Extract each line holding the word "computer" from the entries.

^^^^

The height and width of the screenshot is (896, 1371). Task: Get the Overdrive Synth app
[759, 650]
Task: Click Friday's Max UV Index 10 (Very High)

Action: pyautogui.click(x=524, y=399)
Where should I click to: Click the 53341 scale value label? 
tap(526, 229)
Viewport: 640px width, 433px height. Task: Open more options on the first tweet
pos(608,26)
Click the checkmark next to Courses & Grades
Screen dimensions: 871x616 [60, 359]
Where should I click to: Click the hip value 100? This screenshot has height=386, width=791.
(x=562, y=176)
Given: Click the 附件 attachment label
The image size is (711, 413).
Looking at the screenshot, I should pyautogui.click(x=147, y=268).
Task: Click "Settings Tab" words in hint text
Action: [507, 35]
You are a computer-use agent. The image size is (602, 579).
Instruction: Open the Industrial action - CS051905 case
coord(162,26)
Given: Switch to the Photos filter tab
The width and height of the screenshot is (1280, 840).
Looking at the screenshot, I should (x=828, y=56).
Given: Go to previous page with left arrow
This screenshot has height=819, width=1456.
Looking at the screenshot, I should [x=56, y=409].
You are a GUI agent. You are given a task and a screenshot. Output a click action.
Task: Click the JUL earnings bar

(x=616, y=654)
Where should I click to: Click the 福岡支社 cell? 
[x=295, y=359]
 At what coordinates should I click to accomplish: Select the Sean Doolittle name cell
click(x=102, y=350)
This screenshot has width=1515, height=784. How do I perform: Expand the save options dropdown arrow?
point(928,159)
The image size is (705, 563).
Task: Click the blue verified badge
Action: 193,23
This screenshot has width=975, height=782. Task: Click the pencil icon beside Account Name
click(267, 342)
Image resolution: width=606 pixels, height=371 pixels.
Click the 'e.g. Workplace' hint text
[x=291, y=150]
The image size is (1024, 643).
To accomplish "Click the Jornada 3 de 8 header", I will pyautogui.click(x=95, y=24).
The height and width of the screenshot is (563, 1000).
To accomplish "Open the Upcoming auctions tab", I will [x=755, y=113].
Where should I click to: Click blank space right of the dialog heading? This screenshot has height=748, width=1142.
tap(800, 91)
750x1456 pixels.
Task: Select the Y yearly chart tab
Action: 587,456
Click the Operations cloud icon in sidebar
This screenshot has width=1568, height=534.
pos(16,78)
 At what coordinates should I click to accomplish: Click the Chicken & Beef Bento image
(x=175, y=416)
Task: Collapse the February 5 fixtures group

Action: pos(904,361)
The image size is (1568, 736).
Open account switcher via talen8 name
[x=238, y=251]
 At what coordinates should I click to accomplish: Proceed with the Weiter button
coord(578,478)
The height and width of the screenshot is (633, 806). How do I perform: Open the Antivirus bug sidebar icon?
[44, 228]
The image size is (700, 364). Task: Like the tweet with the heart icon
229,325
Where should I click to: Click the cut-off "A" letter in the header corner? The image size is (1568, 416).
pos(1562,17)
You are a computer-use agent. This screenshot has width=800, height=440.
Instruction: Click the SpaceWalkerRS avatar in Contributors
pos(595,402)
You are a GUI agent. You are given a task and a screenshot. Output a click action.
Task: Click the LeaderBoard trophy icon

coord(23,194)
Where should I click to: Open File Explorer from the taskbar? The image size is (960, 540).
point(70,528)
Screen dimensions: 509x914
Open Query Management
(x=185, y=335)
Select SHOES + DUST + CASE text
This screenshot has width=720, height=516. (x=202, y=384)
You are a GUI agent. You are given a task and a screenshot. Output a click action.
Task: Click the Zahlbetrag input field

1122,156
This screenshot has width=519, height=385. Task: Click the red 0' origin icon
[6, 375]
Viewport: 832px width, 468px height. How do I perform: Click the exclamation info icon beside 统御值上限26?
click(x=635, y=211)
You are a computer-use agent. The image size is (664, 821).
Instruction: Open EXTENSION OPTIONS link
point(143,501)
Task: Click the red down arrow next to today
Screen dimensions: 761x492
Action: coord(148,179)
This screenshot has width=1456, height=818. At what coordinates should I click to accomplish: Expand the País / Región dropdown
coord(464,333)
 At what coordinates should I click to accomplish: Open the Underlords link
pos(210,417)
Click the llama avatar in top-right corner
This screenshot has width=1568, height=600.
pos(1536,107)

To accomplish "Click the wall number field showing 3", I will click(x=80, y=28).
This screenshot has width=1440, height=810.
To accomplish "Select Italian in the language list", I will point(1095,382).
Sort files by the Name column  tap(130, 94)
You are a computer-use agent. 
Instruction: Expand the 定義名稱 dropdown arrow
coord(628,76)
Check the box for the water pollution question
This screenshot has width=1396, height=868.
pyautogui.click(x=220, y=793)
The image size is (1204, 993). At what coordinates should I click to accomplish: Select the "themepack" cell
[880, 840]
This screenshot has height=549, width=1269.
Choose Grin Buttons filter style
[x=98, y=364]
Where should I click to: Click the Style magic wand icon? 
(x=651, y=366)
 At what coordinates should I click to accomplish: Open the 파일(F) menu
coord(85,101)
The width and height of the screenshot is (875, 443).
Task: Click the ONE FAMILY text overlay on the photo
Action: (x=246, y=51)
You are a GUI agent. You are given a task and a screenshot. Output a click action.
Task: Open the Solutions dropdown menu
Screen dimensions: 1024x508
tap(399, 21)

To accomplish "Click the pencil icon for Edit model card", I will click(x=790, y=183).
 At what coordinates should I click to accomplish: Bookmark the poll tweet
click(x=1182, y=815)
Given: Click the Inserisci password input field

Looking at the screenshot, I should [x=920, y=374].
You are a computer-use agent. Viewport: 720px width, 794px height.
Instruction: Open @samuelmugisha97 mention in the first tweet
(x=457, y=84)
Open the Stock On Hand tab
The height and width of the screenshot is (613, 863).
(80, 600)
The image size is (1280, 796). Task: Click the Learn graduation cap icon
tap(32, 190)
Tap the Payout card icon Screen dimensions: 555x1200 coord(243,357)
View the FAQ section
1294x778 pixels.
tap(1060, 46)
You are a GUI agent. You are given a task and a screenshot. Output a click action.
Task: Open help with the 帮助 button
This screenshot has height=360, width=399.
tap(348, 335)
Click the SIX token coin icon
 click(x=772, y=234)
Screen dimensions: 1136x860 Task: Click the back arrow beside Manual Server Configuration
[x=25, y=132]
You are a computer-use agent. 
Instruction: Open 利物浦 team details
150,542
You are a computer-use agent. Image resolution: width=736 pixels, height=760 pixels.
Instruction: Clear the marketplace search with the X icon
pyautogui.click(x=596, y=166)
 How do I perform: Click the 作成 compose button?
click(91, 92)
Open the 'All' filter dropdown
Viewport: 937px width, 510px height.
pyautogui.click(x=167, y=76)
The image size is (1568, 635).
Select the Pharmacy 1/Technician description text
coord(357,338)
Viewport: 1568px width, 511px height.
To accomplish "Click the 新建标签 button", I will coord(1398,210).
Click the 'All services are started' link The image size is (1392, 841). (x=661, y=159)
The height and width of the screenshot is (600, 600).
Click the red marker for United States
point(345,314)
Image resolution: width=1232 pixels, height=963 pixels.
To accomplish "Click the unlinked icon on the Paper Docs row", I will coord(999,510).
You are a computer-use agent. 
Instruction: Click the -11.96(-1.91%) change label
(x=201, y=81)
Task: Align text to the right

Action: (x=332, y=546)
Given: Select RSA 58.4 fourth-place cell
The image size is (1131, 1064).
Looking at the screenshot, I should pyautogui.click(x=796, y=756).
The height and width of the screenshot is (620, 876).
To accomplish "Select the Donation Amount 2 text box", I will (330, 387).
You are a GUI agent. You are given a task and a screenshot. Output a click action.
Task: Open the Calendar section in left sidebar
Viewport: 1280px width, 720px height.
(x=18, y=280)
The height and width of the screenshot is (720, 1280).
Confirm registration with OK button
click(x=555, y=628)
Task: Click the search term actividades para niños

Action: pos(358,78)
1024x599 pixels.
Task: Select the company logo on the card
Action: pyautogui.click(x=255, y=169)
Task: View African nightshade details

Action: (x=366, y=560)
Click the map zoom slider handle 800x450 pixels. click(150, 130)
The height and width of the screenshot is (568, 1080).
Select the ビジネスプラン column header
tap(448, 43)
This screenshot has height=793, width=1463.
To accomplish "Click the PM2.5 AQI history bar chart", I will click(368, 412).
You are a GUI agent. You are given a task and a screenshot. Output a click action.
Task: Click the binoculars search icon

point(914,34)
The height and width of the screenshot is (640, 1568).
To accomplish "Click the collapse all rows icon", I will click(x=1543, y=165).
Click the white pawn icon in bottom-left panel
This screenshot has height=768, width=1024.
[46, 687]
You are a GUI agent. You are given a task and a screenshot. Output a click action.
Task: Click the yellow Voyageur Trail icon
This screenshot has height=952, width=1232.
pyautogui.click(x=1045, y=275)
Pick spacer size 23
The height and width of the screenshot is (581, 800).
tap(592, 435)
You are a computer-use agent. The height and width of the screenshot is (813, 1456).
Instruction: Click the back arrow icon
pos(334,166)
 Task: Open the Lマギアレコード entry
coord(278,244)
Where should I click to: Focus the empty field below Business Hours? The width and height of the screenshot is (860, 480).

^^^^

SOLUTION
You are a computer-use agent. The image size is (602, 579).
You are a computer-use agent. This screenshot has width=800, height=440.
You are a computer-use agent. The image size is (664, 821).
You are a computer-use agent. 
You are a computer-use agent. Viewport: 720px width, 794px height.
You are a computer-use agent. 
You are a computer-use agent. Image resolution: width=736 pixels, height=760 pixels.
You are a computer-use agent. 
You are a computer-use agent. The height and width of the screenshot is (813, 1456).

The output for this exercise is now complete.